Search code examples
gremlintinkerpoptinkerpop3gremlin-server

Gremlin: dedup() with groups of vertices not working


I have a query that returns groups of users like this:

==>[britney,ladygaga,aguilera]
==>[aguilera,ladygaga,britney]

These 2 example groups have the same items in a different order, the problem is that dedup() does not remove one of the groups in this case, because having the items in different order makes them different for dedup.

The only solution I can think of is to call order() in each group so they have the same order and dedup() works.
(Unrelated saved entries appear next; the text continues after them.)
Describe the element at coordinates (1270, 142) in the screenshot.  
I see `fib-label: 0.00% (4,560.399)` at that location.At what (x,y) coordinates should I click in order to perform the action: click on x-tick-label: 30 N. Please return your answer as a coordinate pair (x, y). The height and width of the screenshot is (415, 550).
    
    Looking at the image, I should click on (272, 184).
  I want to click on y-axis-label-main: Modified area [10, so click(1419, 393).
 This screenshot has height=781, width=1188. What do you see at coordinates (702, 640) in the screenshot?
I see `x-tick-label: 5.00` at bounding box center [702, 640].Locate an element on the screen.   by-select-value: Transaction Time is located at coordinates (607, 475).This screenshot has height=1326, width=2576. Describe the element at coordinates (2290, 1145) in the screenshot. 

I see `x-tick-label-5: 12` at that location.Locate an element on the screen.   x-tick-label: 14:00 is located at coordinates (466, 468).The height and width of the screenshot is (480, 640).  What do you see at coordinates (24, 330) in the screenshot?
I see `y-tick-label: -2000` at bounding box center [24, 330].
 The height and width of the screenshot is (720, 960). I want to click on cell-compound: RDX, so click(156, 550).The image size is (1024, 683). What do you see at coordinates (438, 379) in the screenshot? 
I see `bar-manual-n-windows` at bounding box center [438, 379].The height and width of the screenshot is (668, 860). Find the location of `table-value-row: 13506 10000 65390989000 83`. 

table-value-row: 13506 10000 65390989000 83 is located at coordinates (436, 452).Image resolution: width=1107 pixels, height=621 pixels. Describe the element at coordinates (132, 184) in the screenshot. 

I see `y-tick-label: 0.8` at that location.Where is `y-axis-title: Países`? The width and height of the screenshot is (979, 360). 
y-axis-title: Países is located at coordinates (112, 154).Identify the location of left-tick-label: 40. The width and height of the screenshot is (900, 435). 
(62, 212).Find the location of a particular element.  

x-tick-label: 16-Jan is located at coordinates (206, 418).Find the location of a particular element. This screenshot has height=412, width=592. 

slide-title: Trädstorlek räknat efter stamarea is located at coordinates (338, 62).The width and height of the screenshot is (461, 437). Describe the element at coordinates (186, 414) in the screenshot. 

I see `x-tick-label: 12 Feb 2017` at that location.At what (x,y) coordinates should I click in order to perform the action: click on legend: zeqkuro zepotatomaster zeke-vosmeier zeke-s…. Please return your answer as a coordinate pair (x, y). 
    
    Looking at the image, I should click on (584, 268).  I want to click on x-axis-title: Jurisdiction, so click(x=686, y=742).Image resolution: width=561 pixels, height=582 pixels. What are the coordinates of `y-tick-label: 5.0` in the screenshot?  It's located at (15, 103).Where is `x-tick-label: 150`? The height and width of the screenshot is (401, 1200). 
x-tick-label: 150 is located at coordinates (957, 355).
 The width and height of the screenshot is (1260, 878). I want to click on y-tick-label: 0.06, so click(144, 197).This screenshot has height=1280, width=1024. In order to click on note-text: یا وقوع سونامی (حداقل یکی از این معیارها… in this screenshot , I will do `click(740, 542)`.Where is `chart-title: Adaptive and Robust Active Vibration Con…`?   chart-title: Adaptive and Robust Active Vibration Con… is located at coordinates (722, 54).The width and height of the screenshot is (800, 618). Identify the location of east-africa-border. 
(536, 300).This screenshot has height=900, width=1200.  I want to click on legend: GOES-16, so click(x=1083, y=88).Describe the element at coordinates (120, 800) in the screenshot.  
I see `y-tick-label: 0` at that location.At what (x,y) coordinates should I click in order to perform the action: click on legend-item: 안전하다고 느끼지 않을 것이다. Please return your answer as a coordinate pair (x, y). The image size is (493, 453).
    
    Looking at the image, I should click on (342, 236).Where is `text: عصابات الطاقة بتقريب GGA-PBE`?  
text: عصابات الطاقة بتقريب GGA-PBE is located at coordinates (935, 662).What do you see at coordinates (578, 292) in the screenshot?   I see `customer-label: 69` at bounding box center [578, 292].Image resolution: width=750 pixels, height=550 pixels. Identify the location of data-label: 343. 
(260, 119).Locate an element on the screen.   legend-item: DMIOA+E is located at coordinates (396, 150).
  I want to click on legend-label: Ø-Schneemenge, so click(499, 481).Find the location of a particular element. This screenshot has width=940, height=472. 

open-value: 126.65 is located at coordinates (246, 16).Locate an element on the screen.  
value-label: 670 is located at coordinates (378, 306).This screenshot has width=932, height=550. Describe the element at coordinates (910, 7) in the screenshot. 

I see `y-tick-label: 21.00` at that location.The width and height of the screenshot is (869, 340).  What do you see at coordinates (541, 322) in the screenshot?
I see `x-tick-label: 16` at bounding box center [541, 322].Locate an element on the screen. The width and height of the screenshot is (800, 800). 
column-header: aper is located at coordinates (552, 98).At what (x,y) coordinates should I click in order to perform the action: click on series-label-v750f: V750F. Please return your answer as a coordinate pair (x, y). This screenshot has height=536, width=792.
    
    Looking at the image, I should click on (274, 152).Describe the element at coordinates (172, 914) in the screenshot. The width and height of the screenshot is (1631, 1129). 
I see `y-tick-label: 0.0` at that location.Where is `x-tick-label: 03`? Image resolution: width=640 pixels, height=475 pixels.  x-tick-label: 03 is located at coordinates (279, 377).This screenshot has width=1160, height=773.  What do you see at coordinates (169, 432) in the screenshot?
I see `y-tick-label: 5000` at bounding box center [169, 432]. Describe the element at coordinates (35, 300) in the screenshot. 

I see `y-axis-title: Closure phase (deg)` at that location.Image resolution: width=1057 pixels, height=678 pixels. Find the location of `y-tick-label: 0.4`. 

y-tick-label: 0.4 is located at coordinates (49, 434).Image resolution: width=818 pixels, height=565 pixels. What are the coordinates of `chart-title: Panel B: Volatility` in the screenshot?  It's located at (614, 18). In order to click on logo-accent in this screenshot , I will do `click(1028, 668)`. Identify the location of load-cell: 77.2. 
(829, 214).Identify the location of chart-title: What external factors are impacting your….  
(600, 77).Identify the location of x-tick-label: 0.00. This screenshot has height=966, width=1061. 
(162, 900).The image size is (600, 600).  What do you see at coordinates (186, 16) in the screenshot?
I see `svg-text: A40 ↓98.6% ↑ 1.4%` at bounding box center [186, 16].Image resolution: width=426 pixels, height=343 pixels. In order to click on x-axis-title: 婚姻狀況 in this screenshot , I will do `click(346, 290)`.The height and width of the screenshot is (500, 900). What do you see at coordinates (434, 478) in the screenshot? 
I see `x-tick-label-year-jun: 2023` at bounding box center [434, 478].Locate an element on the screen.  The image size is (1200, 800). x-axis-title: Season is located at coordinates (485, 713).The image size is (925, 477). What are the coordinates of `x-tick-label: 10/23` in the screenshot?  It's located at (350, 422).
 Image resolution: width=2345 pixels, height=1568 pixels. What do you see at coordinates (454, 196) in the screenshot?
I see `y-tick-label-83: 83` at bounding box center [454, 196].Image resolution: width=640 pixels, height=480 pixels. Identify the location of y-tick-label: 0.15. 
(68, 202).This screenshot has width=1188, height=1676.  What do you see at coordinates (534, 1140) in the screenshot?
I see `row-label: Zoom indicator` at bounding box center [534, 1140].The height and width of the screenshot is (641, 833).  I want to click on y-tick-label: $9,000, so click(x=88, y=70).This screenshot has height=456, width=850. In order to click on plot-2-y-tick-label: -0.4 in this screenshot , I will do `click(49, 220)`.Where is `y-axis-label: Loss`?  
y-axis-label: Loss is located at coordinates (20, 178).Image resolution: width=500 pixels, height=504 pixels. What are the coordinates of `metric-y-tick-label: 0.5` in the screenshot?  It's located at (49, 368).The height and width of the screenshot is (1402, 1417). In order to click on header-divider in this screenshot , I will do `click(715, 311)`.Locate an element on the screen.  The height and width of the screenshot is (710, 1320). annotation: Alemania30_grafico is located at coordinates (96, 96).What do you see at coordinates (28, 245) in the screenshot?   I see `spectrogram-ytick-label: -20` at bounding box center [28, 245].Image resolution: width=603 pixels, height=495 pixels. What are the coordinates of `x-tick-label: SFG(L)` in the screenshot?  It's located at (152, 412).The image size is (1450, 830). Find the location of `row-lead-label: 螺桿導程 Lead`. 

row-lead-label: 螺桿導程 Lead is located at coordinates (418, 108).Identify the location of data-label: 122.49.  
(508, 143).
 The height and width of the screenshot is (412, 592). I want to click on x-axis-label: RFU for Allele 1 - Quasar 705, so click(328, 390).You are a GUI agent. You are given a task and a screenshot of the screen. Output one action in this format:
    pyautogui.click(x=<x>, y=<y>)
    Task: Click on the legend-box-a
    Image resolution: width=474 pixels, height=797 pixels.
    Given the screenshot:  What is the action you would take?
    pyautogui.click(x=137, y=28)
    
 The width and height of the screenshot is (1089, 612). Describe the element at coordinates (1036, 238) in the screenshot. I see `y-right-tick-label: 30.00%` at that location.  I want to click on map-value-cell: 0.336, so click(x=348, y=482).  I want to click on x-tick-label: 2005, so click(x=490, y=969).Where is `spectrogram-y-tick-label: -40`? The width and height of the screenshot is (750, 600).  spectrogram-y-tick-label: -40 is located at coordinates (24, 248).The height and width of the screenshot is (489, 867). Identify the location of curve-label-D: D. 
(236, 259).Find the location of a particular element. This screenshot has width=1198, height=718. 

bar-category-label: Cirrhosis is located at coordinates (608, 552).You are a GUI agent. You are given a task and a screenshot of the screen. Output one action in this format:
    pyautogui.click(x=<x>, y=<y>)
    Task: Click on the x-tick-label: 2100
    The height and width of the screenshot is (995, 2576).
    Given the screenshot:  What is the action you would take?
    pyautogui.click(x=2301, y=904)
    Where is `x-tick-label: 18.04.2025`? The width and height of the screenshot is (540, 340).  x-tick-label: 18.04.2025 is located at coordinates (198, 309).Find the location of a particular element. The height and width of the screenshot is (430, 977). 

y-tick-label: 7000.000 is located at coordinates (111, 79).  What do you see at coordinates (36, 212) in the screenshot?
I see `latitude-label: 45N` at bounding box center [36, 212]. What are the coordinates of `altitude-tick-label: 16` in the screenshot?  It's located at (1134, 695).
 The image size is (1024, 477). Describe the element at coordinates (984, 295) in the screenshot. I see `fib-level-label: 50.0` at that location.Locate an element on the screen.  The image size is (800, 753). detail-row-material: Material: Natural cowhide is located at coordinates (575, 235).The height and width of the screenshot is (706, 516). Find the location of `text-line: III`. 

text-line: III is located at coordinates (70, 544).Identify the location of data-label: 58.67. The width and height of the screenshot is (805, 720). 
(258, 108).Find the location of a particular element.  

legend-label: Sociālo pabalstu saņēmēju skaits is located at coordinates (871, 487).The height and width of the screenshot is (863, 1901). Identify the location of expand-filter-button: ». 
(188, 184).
But this solution means:

  1. Extra computation just because dedup cannot handle this situation
  2. An ugly comment I have to add like "This is here to make dedup work"

Is there another solution to this?

You can try my example above in the gremlin console with these lines:

g.addV("user").property("name", "britney")
g.addV("user").property("name", "aguilera")
g.addV("user").property("name", "ladygaga")

Dedup working:

g.V().hasLabel("user").values("name").fold().store("result").V().hasLabel("user").values("name").fold().store("result").select("result").unfold().dedup()

Dedup not working because the items are shuffled:

g.V().hasLabel("user").values("name").order().by(shuffle).fold().store("result").V().hasLabel("user").values("name").order().by(shuffle).fold().store("result").select("result").unfold().dedup()

Solution

  • You have to order() the lists for them to have equality:

    gremlin> g.V().hasLabel("user").values("name").order().by(shuffle).fold().store("result").
    ......1>   V().hasLabel("user").values("name").order().by(shuffle).fold().store("result").
    ......2>   select("result").unfold().order(local).dedup()
    ==>[aguilera,britney,ladygaga]
    

    which is standard list equality:

    gremlin> [1,2,3] == [1,2,3]
    ==>true
    gremlin> [1,2,3] == [3,2,1]
    ==>false